How far out of balance are your batteries when you get to near full? Two of mine are right around 500mV which means they were never top balanced before assembly. Anyways, unless I want to take them apart and top balance them correctly I am stuck with unbalanced batteries. Taking them apart though will void the warranty. At least with the server rack batteries you can do that without voiding the warranty.
 
Thanks for the ping. I'll be honest - one of the biggest weaknesses we have had to date is software. Our hardware is great, cells are amazing, put together practically perfectly, but our interfaces need work. We are in the process of looking at ways to improve and this is something that definitely stands out to me. I'm personally working to get our brand congruent - manuals, spec sheets, software, website....the whole deal. My best recommendation would be to 100% do the capacity test (just to rule out any capacity issues) and then from there follow the numbers Alex provided (those are the most recent from the manufacturer). Give me a few weeks but I'll have this cleaned up I'm sure before too long.
 
I spent a month trying to figure out the voltages to charge these batteries.

The specs printed on the battery were different than those in the manual.
One tech support guy gave me a third set of values which are different
from the values that you were given.

From Signature Solar Tech Support "I" is Alex:
Here are those programming parameters.

Coincidentally, I'm experiencing the same SOC problems...
It is my understanding that lithium iron phosphate cells do not need to be put into float mode bc they are either fully charged or they are not. If that makes any sense the way I said it.. bit I'm not sure why they suggest a float voltage bc like I said I thought they are notnsupposed to "float"..is this true or an urban legend? I thought I had my mppt set right so that the float boost and eq voltage are all the same st 13.8 per 12v series for an24V system..the boost restart is set ton13.2 and they always charge ton27.7V max and never float..so that is approximately 3.45V per cell? Or is this completely th wrongnway to do this...?
 
It is my understanding that lithium iron phosphate cells do not need to be put into float mode bc they are either fully charged or they are not. If that makes any sense the way I said it.. bit I'm not sure why they suggest a float voltage bc like I said I thought they are notnsupposed to "float"..is this true or an urban legend? I thought I had my mppt set right so that the float boost and eq voltage are all the same st 13.8 per 12v series for an24V system..the boost restart is set ton13.2 and they always charge ton27.7V max and never float..so that is approximately 3.45V per cell? Or is this completely th wrongnway to do this...?
If you had LFP's in like a golf cart for example, where the load is off while charging, then there would be no need to float you would just absorb until they are full and then stop.
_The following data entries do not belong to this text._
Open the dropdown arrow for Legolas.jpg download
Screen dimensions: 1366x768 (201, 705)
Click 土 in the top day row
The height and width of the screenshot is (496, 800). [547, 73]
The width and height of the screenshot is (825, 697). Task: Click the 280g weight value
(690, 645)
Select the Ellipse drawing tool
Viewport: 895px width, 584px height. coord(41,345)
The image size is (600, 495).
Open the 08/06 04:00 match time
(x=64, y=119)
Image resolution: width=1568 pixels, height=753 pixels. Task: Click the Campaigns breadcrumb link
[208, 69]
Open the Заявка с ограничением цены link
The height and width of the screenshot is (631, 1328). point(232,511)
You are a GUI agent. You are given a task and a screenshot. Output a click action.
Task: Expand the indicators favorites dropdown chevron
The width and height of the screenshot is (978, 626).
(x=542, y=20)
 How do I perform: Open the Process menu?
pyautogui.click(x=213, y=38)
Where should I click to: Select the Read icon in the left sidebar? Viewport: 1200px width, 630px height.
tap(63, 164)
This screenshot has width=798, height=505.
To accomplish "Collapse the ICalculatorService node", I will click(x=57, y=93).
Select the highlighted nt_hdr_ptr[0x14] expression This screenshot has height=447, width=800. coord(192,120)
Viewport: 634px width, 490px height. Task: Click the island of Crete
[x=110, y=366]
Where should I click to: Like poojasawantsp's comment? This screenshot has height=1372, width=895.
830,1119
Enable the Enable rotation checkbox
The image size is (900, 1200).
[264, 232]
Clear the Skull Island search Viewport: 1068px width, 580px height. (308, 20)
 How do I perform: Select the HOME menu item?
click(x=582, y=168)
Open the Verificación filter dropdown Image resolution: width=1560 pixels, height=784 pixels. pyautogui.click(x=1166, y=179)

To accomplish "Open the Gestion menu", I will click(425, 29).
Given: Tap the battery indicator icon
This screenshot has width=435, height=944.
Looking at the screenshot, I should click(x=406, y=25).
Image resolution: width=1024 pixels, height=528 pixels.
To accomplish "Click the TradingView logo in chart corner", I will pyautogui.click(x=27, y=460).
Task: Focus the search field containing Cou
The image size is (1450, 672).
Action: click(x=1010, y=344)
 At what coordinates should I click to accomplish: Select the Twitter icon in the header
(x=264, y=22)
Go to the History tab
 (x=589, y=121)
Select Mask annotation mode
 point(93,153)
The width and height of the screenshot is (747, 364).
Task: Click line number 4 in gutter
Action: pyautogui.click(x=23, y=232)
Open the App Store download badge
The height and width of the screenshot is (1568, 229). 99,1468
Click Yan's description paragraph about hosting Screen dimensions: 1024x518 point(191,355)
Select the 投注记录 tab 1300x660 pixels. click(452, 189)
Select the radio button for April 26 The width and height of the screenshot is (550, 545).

But, with solar we usually have loads running while charging, so we need to use a float voltage to keep the charger going and the batteries topped up all day until sunset. So we do float. Float just means the voltage at which the charger will hold the bank at the end of charging.

13.5-13.8 are acceptable float voltages and it's somewhat a matter of opinion where anyone falls in that range. I float mine at the 3.4375 which would be 13.75 for 12v.
 
So then is it okay if I'm using my batteries for solar and they stay in boost all day and never "float"..btw im using a renogy rover 60A-li charge controller? But I'm planning on upgrading to get 2 of the eg4 3kw and 4 of the eg4 48v wp batteries in conjunction with 395W hyperion bifacial does this sound like a good combination or not...also is the first scenario acceptable if I never turn my inverter off and do infact have a constant load on it?